Initially, attackers create phishing campaigns within the platform. The platform then generates deceptive phishing emails or attachments, often resembling legitimate documents from reputable sources like Microsoft. When victims interact with these phishing documents, such as clicking on links or opening attachments, it allows Greatness to capture their login credentials.

Notably, the platform goes beyond simple credential theft. It can bypass Multi-Factor Authentication (MFA) by prompting victims for the codes sent to their phones or emails. This additional layer of security is exploited to ensure a more comprehensive compromise of the victim's accounts. The stolen credentials are subsequently sent to the attacker via Telegram, completing the phishing attack.

The HTML attachment code hides encoded data attributes, including the phishing URL, within a random HTML element. The HTML attachments are varied and include PDF, Excel, Word, archives, and executables, and it also supports QR code generation to store phishing links.

The kit utilizes the 'classList' property to access hidden attributes; then, it decodes the data using 'tab' before appending the phishing code to the HTML body.

The kit targets organizations that use Microsoft 365, is designed to steal login credentials, and provides options for obfuscating the HTML file, making it a common attachment choice as success rates might be higher.


Social Engineering and Pressure Tactics

A noticeable feature of phishing emails generated by the Greatness kit, and really of all successful phishing malware, is generating a false sense of urgency and including enough information to convince the recipient to open the attachment without carefully assessing the risk.

In the cases Trustwave SpiderLabs spotted, the emails include phrases to scare the target into opening the email and attachment by creating a sense of urgency with subjects like "urgent invoice payments" or "urgent account verification required."



Figure 3. A phishing variant using HTML attachment


Supporting these urgent requests are phrases designed to pique the target's curiosity and make them open the attachment to see what it contains. Examples include "confidential employee list" or "secret bonus offer."

The phishing emails generated by Greatness go a step further by spoofing legitimate senders and file formats, further building their case that the email is real and must be opened. The attachment may appear to come from a trusted source, like a bank or employer, and use familiar file formats like invoices, tax documents or employee benefits. This sourcing information increases the perceived legitimacy and lowers suspicion.
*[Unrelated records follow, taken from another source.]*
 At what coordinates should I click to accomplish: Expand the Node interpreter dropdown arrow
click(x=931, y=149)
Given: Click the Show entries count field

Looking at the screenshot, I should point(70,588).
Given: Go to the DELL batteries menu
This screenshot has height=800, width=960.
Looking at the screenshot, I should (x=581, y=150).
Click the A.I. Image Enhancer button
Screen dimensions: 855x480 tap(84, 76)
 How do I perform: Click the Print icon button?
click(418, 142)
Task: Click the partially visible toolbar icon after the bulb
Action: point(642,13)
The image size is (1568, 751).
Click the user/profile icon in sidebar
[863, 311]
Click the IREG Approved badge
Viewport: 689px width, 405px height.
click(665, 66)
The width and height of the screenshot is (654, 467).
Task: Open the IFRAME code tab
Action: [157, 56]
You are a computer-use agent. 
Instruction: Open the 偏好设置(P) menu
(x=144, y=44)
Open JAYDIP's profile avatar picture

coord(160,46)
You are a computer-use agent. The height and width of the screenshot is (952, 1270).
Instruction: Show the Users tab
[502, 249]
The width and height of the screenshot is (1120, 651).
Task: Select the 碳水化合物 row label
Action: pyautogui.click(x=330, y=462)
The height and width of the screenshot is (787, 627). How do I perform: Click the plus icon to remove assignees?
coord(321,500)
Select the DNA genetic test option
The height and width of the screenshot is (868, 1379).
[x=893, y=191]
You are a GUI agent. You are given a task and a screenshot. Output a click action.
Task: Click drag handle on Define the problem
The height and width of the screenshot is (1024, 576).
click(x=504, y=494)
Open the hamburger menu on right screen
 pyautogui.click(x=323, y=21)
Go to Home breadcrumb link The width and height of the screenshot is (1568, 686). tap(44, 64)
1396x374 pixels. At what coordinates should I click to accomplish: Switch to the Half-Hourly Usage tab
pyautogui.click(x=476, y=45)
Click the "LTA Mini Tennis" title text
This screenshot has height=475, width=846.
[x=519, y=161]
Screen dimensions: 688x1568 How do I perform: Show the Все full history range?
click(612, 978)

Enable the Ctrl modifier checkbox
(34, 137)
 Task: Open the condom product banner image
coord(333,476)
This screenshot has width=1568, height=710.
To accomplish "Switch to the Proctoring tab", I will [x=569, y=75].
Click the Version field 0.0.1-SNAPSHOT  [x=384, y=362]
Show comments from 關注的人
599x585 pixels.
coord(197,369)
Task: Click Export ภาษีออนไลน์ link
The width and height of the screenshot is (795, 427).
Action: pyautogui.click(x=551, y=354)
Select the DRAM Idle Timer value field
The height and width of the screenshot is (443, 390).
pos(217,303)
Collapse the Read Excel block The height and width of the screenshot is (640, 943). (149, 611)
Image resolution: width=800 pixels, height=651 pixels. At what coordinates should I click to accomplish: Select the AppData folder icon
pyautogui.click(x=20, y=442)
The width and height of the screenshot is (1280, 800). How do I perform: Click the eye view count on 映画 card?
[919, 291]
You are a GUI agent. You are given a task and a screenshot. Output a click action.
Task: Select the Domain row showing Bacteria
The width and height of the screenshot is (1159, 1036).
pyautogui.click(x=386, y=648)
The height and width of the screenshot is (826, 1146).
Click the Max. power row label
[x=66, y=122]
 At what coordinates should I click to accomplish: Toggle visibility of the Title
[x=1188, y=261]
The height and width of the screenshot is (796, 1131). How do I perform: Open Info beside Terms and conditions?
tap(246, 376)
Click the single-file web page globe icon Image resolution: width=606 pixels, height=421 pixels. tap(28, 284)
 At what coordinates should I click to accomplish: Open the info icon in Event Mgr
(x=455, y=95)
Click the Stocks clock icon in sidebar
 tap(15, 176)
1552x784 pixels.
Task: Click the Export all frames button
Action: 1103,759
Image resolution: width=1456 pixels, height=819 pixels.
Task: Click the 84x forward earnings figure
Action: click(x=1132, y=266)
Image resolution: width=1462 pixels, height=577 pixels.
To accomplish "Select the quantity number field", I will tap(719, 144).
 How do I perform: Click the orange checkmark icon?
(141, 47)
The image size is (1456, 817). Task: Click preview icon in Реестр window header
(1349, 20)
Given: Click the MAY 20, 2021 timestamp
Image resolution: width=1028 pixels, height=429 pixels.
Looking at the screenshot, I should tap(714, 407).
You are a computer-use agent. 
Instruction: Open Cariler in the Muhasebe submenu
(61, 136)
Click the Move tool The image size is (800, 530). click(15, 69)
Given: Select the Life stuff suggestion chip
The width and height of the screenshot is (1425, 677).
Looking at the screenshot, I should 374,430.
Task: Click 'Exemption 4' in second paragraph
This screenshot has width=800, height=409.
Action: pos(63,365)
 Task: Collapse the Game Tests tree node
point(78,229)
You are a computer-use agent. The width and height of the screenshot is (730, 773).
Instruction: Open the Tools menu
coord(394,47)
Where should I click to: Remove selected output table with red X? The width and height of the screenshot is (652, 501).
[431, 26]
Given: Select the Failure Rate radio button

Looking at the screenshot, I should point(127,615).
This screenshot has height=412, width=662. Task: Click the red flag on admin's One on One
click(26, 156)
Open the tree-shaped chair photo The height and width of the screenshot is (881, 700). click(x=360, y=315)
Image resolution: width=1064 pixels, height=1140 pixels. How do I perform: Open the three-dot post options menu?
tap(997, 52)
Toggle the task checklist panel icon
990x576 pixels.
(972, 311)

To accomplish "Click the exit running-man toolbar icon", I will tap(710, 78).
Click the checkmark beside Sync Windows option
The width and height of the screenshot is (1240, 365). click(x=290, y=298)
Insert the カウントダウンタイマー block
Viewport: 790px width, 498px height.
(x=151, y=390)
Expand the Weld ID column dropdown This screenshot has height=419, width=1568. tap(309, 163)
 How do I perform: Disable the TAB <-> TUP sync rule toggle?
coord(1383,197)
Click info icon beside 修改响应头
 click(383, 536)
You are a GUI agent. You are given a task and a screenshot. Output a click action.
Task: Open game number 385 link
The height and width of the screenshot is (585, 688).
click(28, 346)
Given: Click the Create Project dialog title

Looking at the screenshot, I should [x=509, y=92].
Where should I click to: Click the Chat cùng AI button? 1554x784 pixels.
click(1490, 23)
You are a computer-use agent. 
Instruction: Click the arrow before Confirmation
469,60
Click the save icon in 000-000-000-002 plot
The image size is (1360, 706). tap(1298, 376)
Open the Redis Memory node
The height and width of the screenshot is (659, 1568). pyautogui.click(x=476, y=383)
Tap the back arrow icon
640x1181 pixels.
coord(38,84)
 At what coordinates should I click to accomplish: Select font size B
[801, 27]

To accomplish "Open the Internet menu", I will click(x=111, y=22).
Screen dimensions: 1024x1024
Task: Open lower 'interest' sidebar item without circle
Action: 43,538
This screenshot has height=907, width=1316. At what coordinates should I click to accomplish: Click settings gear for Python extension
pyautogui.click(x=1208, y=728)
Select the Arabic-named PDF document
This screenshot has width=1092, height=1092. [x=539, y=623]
Figure 4. A 401K plan themed phish variant using QR code


Once the social engineering and supporting materials have done their job and the target opens the email, one of two events will take place. Opening the attachment might direct the victim to a fake website that resembles a legitimate login page, tricking them into entering their credentials. Alternatively, the attachment might contain malware that installs itself on the victim's device, giving the attacker access to their information.